Sans rechercher si ce doit être là le résultat d’une éducation systématique ou simplement celui du libre jeu de l’activité de chacun[13], nous nous bornerons donc, comme conclusion, à souhaiter que dans l’avenir nombreux soient en France ceux qui joindront à leurs connaissances économiques certaines connaissances mathématiques, puisque ce n’est qu’à cette condition, d’après ce que nous venons de voir, que justice pourra être rendue à l’économie mathématique et que le succès de cette science sera susceptible de s’affirmer. Mais pour qu’il soit possible qu’un tel souhait se réalise, et qu’ainsi l’ignorance des mathématiques, à laquelle s’est trop souvent heurtée l’économie pure, n’apparaisse plus que comme un accident dû à la nouveauté de cette science auquel le temps saura remédier, il faudrait tout d’abord voir disparaître la prévention contre l’emploi des mathématiques en économie politique, dont tous les pionniers de cet emploi ont fait l’amère constatation, en France plus qu’ailleurs[14]. Or, la disparition de cette prévention ne pourra évidemment devenir un fait accompli que lorsque ceux qui s’intéressent à l’économie politique reconnaîtront que, si après une enfance relativement choyée[15], la science d’Isnard, de Dupuit, de Gournot et de Walras abandonnée[16] dut aller rechercher à l’étranger l’accès des Universités et l’appui des périodiques, cette science n’en est pas moins parvenue aujourd’hui à une robuste adolescence sur laquelle on est en droit de fonder de belles espérances, ou que du moins ils seront convaincus que la pénétration de l’économie politique par les mathématiques n’est pas totalement dénuée d’intérêt. Aussi nous déclarerions-nous satisfait si nous avions pu, par ce travail, contribuer à faire ressortir l’importance de l’emploi des mathématiques en économie politique, apportant ainsi une modeste collaboration à la renaissance de l’économie pure, dont le courageux protecteur (malheureusement trop occupé par ailleurs) des théories de Walras, M. Gide, s’est plu maintes fois à constater les symptômes au cours de ces dernières années. Et il ne nous resterait plus alors qu’à nous excuser des libertés auxquelles nous avons pu nous laisser aller, tant dans nos propres critiques que dans nos tentatives de réfutation de celles d’autrui.

» **Entrées de recherche d'éléments**:
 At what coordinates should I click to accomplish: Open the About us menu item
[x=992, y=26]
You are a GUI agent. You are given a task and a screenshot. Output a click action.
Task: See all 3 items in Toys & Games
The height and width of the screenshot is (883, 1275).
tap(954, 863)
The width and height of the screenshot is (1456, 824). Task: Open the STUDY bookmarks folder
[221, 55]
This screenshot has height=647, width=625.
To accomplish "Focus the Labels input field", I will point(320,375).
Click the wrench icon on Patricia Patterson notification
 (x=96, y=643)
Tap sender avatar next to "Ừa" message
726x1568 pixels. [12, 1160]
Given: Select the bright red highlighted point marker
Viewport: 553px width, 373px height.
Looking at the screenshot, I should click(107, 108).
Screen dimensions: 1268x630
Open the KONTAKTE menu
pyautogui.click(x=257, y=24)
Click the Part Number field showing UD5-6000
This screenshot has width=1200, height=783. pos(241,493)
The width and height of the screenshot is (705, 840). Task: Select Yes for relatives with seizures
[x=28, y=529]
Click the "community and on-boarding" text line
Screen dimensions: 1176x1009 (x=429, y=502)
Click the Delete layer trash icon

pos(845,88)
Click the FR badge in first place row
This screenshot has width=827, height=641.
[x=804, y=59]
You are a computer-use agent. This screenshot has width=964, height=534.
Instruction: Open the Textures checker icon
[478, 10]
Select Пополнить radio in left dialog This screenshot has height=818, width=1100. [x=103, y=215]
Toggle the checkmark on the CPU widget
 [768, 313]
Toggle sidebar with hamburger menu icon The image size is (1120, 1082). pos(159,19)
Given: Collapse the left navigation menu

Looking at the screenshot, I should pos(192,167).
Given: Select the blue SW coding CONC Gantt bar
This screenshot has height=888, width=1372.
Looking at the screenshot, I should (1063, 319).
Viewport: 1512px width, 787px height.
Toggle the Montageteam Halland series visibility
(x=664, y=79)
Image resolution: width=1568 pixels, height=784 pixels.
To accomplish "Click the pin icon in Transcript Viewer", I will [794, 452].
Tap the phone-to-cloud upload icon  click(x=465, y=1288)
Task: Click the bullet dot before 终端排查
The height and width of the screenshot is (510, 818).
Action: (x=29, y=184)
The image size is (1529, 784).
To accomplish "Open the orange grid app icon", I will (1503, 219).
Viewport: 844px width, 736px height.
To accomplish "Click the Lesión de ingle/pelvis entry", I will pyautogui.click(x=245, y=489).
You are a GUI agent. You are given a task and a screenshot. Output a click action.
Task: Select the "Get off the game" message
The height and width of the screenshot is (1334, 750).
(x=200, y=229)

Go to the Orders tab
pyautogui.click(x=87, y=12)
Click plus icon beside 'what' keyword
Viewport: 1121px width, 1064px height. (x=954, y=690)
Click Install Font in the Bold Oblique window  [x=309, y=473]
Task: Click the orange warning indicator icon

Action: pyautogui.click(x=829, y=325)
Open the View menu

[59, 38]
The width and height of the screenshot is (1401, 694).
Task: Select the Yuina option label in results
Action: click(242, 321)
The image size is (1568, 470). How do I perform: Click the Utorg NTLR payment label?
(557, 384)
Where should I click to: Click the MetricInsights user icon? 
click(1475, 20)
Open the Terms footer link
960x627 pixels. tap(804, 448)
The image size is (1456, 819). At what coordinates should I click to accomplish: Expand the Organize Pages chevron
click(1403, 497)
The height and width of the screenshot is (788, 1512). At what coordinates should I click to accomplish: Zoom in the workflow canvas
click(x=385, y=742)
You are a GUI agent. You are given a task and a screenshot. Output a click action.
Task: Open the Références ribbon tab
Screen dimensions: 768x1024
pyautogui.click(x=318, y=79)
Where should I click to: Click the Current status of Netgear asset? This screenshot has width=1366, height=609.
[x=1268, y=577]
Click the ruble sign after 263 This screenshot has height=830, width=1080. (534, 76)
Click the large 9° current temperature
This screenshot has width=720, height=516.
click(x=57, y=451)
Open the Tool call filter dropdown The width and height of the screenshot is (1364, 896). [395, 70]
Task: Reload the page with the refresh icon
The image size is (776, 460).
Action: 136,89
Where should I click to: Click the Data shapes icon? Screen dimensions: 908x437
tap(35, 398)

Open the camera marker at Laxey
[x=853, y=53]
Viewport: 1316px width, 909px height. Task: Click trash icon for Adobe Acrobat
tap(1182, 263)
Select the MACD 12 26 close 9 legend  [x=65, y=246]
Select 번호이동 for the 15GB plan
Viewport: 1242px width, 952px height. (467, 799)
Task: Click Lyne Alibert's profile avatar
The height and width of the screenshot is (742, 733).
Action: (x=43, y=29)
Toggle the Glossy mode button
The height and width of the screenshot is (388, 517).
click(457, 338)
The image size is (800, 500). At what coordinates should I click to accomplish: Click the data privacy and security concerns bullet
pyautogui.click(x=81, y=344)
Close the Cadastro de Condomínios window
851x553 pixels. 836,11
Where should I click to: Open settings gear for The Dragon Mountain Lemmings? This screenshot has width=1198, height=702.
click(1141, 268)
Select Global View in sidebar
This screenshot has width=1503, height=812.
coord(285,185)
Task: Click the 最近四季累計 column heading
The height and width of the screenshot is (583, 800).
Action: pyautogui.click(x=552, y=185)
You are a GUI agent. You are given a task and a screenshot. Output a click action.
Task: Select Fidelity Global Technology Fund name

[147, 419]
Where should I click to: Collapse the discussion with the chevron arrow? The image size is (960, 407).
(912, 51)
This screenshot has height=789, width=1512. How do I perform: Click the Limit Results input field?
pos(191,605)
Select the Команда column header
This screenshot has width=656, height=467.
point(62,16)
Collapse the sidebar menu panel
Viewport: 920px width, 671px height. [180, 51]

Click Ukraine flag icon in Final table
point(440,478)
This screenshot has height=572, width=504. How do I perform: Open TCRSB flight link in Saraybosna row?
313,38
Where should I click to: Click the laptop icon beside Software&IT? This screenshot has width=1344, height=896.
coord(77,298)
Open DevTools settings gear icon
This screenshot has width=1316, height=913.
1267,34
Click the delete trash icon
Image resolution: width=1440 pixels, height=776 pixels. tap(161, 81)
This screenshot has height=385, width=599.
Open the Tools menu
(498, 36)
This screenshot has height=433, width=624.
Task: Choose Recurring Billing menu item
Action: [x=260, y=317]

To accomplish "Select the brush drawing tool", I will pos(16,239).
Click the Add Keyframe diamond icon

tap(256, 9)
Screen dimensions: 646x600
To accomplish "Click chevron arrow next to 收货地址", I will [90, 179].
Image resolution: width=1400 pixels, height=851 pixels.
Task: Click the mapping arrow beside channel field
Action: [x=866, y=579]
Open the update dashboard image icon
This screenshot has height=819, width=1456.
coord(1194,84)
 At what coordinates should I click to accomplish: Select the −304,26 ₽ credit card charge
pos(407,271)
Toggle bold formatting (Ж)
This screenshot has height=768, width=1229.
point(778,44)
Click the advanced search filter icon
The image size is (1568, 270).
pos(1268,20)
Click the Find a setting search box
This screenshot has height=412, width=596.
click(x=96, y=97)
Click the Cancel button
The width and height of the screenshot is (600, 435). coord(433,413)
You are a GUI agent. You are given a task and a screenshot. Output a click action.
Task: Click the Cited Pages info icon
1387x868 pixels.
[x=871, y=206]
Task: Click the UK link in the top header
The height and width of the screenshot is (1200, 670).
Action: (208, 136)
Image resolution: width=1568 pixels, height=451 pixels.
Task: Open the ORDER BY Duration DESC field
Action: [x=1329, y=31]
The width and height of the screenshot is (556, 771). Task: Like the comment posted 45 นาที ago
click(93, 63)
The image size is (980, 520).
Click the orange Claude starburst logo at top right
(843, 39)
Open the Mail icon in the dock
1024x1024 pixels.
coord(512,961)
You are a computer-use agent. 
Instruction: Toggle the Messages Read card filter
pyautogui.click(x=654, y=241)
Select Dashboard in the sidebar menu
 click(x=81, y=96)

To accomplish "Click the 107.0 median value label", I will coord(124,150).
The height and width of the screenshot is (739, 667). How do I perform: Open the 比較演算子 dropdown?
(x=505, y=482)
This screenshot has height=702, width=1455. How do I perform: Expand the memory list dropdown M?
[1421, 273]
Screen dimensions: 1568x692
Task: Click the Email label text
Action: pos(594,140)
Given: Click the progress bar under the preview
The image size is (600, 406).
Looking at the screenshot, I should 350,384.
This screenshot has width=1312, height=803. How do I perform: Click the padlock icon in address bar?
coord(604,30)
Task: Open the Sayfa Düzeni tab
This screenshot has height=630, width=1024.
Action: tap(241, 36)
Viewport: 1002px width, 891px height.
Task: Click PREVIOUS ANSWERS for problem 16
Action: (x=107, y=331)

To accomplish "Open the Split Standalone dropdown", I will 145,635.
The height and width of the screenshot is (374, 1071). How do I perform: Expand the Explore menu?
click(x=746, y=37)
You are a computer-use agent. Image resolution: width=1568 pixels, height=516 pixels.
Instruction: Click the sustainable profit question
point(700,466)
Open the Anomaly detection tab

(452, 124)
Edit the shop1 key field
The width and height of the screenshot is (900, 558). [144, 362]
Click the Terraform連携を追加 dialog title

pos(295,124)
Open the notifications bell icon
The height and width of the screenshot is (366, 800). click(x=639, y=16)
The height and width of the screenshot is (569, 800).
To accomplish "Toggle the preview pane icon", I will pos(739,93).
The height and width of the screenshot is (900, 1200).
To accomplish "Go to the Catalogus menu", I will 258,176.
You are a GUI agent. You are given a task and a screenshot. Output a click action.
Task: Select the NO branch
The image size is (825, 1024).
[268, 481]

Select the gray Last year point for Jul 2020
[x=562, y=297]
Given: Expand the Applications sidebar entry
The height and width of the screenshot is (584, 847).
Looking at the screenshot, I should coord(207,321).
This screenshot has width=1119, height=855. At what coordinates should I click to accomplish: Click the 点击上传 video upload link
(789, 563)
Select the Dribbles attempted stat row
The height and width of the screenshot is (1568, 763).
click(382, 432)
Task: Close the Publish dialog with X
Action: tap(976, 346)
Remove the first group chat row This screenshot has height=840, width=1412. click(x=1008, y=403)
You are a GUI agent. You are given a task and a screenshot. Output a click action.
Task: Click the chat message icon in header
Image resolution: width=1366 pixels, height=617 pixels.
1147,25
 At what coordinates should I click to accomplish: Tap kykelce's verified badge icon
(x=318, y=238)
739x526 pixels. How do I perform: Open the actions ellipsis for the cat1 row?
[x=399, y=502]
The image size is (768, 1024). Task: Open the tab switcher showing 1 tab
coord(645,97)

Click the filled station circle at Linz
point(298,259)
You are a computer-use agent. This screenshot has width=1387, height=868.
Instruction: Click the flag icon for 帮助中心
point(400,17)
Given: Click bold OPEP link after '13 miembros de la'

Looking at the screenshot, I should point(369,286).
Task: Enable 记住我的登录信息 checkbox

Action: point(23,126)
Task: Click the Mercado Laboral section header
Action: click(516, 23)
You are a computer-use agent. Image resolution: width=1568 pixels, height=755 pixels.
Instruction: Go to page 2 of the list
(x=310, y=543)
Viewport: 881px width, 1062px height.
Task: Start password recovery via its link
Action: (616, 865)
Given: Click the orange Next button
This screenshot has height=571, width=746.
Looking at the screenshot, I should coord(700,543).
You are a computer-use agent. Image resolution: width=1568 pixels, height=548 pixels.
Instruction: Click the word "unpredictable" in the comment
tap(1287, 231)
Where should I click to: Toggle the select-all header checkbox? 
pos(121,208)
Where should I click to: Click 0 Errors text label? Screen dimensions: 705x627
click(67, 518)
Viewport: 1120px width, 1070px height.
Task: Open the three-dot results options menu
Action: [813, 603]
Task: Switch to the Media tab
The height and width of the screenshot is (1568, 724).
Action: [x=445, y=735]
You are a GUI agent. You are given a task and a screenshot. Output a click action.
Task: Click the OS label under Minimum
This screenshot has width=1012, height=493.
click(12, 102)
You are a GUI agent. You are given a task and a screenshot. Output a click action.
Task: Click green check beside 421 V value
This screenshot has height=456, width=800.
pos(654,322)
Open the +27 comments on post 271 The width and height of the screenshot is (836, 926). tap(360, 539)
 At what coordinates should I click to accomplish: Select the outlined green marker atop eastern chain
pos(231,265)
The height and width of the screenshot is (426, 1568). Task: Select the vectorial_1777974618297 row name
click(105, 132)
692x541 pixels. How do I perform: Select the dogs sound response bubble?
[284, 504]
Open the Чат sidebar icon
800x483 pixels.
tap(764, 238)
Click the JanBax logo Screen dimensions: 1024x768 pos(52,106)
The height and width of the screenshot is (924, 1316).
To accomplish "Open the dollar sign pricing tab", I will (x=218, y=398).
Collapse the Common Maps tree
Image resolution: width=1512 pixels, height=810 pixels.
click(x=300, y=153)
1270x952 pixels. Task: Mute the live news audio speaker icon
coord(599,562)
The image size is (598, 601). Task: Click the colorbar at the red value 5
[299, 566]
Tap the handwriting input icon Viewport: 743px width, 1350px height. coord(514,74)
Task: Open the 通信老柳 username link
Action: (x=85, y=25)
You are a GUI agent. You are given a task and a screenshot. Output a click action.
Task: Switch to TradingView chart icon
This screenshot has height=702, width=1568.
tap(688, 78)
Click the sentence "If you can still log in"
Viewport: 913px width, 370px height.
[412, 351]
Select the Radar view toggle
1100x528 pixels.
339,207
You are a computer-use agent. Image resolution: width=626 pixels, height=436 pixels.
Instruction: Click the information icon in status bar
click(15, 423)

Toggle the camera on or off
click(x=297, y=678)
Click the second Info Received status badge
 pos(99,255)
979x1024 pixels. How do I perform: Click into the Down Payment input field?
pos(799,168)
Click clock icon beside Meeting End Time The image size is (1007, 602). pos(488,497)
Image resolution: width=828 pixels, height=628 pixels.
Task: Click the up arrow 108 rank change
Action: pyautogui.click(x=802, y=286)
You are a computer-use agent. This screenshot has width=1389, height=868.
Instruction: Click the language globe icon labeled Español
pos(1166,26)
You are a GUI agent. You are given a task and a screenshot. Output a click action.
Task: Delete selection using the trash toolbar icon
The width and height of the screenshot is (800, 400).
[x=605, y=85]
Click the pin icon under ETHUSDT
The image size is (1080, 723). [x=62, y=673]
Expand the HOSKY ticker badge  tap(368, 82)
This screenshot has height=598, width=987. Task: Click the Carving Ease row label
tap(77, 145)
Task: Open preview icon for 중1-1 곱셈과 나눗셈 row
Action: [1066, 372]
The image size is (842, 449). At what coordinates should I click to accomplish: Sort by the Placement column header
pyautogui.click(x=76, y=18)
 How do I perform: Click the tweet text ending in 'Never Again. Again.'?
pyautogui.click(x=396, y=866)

» **Travail à faire**:
1. D'après l'extrait sur l'économie mathématique, pourquoi est-il souhaité que nombreux soient en France ceux qui joindront des connaissances mathématiques à leurs connaissances économiques ? Répondez en une à trois phrases.
2. Renommez « Down Payment » en « Deposit Amount » dans les entrées, en reprenant les lignes depuis celle qui contient « 979x1024 pixels. How » jusqu'à la fin des entrées, bornes comprises, sans rien modifier d'autre.
L'extrait et les entrées forment deux ensembles indépendants l'un de l'autre.

» **Les solutions**:
1. Parce que ce n'est qu'à cette condition que justice pourra être rendue à l'économie mathématique et que le succès de cette science pourra s'affirmer.

2.
979x1024 pixels. How do I perform: Click into the Deposit Amount input field?
pos(799,168)
Click clock icon beside Meeting End Time The image size is (1007, 602). pos(488,497)
Image resolution: width=828 pixels, height=628 pixels.
Task: Click the up arrow 108 rank change
Action: pyautogui.click(x=802, y=286)
You are a computer-use agent. This screenshot has width=1389, height=868.
Instruction: Click the language globe icon labeled Español
pos(1166,26)
You are a GUI agent. You are given a task and a screenshot. Output a click action.
Task: Delete selection using the trash toolbar icon
The width and height of the screenshot is (800, 400).
[x=605, y=85]
Click the pin icon under ETHUSDT
The image size is (1080, 723). [x=62, y=673]
Expand the HOSKY ticker badge  tap(368, 82)
This screenshot has height=598, width=987. Task: Click the Carving Ease row label
tap(77, 145)
Task: Open preview icon for 중1-1 곱셈과 나눗셈 row
Action: [1066, 372]
The image size is (842, 449). At what coordinates should I click to accomplish: Sort by the Placement column header
pyautogui.click(x=76, y=18)
 How do I perform: Click the tweet text ending in 'Never Again. Again.'?
pyautogui.click(x=396, y=866)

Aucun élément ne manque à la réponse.